Reputation: 444
I have written a sparkR code and wondering if I can submit it using spark-submit or sparkR on an EMR cluster.
I have tried several ways for example: sparkR mySparkRScript.r or sparkR --no-save mySparkScript.r etc.. but every time I am getting below error:
Error in sparkR.sparkContext(master, appName, sparkHome, sparkConfigMap, :
JVM is not ready after 10 seconds
Sample Code:
#Set the path for the R libraries you would like to use.
#You may need to modify this if you have custom R libraries.
.libPaths(c(.libPaths(), '/usr/lib/spark/R/lib'))
#Set the SPARK_HOME environment variable to the location on EMR
Sys.setenv(SPARK_HOME = '/usr/lib/spark')

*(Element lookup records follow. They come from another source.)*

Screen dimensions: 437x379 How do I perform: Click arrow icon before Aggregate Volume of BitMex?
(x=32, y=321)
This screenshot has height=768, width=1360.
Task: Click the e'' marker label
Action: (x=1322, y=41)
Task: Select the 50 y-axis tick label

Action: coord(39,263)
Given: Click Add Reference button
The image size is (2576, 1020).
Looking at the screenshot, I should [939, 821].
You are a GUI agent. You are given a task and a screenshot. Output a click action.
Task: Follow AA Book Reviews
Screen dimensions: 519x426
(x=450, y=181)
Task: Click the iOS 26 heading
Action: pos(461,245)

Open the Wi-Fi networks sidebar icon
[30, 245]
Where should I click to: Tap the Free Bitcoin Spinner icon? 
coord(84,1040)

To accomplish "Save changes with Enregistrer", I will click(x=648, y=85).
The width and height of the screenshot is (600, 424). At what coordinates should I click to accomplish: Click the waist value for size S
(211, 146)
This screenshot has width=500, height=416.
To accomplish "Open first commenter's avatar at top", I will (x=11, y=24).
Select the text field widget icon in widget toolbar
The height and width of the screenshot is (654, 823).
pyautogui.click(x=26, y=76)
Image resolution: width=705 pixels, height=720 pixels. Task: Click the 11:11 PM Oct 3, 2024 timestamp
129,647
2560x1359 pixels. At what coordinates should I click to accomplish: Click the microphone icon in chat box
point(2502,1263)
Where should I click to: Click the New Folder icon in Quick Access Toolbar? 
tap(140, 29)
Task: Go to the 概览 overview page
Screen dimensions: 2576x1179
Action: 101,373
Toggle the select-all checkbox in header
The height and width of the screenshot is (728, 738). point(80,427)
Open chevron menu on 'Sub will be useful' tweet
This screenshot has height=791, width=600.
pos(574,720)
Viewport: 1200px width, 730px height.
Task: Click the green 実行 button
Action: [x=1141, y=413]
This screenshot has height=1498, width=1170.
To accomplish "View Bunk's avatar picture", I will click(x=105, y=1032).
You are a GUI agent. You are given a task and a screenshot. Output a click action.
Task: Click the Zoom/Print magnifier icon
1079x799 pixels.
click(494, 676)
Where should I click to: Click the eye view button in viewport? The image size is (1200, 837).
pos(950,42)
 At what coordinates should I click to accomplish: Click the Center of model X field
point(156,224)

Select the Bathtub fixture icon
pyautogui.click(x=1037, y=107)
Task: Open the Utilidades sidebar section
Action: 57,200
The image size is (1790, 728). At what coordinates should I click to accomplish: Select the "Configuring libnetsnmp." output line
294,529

#Load the SparkR library into R
library(SparkR, lib.loc = c(file.path(Sys.getenv("SPARK_HOME"), "R", "lib")))
#Initiate a Spark context and identify where the master node is located.
#local is used here because the RStudio server
#was installed on the master node
sc <- sparkR.session(master = "local[*]", sparkEnvir = list(spark.driver.memory="2g"))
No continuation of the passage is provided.